_DESCRIPTION OF THE TASK_
Return every line of the listing below verbatim, from start to finish.

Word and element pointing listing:
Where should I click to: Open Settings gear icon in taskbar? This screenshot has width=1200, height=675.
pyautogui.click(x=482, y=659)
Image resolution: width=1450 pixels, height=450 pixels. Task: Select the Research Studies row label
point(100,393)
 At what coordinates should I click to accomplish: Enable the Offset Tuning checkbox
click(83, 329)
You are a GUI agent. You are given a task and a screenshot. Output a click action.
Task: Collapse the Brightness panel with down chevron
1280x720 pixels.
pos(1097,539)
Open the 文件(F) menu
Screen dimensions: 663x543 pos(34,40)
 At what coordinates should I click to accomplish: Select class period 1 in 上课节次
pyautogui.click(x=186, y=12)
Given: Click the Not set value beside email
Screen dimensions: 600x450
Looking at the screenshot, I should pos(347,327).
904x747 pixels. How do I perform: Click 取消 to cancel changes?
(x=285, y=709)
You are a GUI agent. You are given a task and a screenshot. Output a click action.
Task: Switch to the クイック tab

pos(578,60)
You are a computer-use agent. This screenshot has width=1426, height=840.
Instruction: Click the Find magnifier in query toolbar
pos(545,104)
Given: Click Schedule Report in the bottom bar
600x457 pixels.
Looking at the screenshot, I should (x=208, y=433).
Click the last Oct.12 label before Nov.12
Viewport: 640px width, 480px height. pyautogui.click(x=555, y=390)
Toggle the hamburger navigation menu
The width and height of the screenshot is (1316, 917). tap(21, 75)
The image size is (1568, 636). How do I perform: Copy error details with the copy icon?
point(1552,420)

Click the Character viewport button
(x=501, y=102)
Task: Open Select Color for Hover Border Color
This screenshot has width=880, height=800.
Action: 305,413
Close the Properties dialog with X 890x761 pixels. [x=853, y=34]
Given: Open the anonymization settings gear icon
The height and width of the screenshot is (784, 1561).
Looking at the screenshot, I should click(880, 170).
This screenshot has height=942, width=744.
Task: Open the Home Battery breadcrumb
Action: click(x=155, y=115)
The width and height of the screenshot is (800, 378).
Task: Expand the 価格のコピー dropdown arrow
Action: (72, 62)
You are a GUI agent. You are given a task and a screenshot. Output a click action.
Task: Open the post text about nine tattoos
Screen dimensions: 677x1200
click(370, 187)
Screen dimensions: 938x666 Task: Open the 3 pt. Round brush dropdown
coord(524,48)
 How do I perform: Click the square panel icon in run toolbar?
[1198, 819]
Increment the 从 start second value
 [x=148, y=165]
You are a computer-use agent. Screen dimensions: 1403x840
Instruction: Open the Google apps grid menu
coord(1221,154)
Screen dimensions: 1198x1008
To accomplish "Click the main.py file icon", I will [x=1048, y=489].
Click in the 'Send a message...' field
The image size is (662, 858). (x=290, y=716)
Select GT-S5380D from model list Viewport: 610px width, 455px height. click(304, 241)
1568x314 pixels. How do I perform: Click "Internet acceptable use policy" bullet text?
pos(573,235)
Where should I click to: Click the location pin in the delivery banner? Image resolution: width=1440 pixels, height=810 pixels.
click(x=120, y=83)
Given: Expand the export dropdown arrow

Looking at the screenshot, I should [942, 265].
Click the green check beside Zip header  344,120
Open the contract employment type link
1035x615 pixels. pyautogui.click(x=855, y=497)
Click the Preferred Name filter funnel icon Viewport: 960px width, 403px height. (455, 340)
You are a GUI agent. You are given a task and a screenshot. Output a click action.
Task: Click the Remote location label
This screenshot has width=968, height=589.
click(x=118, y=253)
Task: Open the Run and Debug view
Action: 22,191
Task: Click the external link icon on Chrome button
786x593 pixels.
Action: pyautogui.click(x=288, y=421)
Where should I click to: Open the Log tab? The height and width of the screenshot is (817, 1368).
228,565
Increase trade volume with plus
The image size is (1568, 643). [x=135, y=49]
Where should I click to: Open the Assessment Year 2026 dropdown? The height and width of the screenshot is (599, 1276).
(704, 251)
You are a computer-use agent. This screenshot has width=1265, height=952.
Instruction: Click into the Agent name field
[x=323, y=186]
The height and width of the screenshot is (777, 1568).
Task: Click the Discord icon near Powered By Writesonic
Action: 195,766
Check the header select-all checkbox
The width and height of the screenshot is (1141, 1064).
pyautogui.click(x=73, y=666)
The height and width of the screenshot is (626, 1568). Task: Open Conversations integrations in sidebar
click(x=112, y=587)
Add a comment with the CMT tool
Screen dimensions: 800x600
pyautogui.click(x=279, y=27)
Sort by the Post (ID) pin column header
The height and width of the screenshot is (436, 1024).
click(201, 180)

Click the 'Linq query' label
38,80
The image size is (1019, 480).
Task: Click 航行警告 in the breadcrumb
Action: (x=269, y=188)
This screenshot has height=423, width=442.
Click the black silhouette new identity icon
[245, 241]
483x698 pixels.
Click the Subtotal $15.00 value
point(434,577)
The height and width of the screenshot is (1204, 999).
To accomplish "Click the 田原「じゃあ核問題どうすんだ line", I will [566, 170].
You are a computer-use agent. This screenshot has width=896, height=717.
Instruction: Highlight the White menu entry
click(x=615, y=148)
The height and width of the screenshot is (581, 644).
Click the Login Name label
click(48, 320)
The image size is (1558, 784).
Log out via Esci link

_RESPONSE_
Where should I click to: Open Settings gear icon in taskbar? This screenshot has width=1200, height=675.
pyautogui.click(x=482, y=659)
Image resolution: width=1450 pixels, height=450 pixels. Task: Select the Research Studies row label
point(100,393)
 At what coordinates should I click to accomplish: Enable the Offset Tuning checkbox
click(83, 329)
You are a GUI agent. You are given a task and a screenshot. Output a click action.
Task: Collapse the Brightness panel with down chevron
1280x720 pixels.
pos(1097,539)
Open the 文件(F) menu
Screen dimensions: 663x543 pos(34,40)
 At what coordinates should I click to accomplish: Select class period 1 in 上课节次
pyautogui.click(x=186, y=12)
Given: Click the Not set value beside email
Screen dimensions: 600x450
Looking at the screenshot, I should pos(347,327).
904x747 pixels. How do I perform: Click 取消 to cancel changes?
(x=285, y=709)
You are a GUI agent. You are given a task and a screenshot. Output a click action.
Task: Switch to the クイック tab

pos(578,60)
You are a computer-use agent. This screenshot has width=1426, height=840.
Instruction: Click the Find magnifier in query toolbar
pos(545,104)
Given: Click Schedule Report in the bottom bar
600x457 pixels.
Looking at the screenshot, I should (x=208, y=433).
Click the last Oct.12 label before Nov.12
Viewport: 640px width, 480px height. pyautogui.click(x=555, y=390)
Toggle the hamburger navigation menu
The width and height of the screenshot is (1316, 917). tap(21, 75)
The image size is (1568, 636). How do I perform: Copy error details with the copy icon?
point(1552,420)

Click the Character viewport button
(x=501, y=102)
Task: Open Select Color for Hover Border Color
This screenshot has width=880, height=800.
Action: 305,413
Close the Properties dialog with X 890x761 pixels. [x=853, y=34]
Given: Open the anonymization settings gear icon
The height and width of the screenshot is (784, 1561).
Looking at the screenshot, I should click(880, 170).
This screenshot has height=942, width=744.
Task: Open the Home Battery breadcrumb
Action: click(x=155, y=115)
The width and height of the screenshot is (800, 378).
Task: Expand the 価格のコピー dropdown arrow
Action: (72, 62)
You are a GUI agent. You are given a task and a screenshot. Output a click action.
Task: Open the post text about nine tattoos
Screen dimensions: 677x1200
click(370, 187)
Screen dimensions: 938x666 Task: Open the 3 pt. Round brush dropdown
coord(524,48)
 How do I perform: Click the square panel icon in run toolbar?
[1198, 819]
Increment the 从 start second value
 [x=148, y=165]
You are a computer-use agent. Screen dimensions: 1403x840
Instruction: Open the Google apps grid menu
coord(1221,154)
Screen dimensions: 1198x1008
To accomplish "Click the main.py file icon", I will [x=1048, y=489].
Click in the 'Send a message...' field
The image size is (662, 858). (x=290, y=716)
Select GT-S5380D from model list Viewport: 610px width, 455px height. click(304, 241)
1568x314 pixels. How do I perform: Click "Internet acceptable use policy" bullet text?
pos(573,235)
Where should I click to: Click the location pin in the delivery banner? Image resolution: width=1440 pixels, height=810 pixels.
click(x=120, y=83)
Given: Expand the export dropdown arrow

Looking at the screenshot, I should [942, 265].
Click the green check beside Zip header  344,120
Open the contract employment type link
1035x615 pixels. pyautogui.click(x=855, y=497)
Click the Preferred Name filter funnel icon Viewport: 960px width, 403px height. (455, 340)
You are a GUI agent. You are given a task and a screenshot. Output a click action.
Task: Click the Remote location label
This screenshot has width=968, height=589.
click(x=118, y=253)
Task: Open the Run and Debug view
Action: 22,191
Task: Click the external link icon on Chrome button
786x593 pixels.
Action: pyautogui.click(x=288, y=421)
Where should I click to: Open the Log tab? The height and width of the screenshot is (817, 1368).
228,565
Increase trade volume with plus
The image size is (1568, 643). [x=135, y=49]
Where should I click to: Open the Assessment Year 2026 dropdown? The height and width of the screenshot is (599, 1276).
(704, 251)
You are a computer-use agent. This screenshot has width=1265, height=952.
Instruction: Click into the Agent name field
[x=323, y=186]
The height and width of the screenshot is (777, 1568).
Task: Click the Discord icon near Powered By Writesonic
Action: 195,766
Check the header select-all checkbox
The width and height of the screenshot is (1141, 1064).
pyautogui.click(x=73, y=666)
The height and width of the screenshot is (626, 1568). Task: Open Conversations integrations in sidebar
click(x=112, y=587)
Add a comment with the CMT tool
Screen dimensions: 800x600
pyautogui.click(x=279, y=27)
Sort by the Post (ID) pin column header
The height and width of the screenshot is (436, 1024).
click(201, 180)

Click the 'Linq query' label
38,80
The image size is (1019, 480).
Task: Click 航行警告 in the breadcrumb
Action: (x=269, y=188)
This screenshot has height=423, width=442.
Click the black silhouette new identity icon
[245, 241]
483x698 pixels.
Click the Subtotal $15.00 value
point(434,577)
The height and width of the screenshot is (1204, 999).
To accomplish "Click the 田原「じゃあ核問題どうすんだ line", I will [566, 170].
You are a computer-use agent. This screenshot has width=896, height=717.
Instruction: Highlight the White menu entry
click(x=615, y=148)
The height and width of the screenshot is (581, 644).
Click the Login Name label
click(48, 320)
The image size is (1558, 784).
Log out via Esci link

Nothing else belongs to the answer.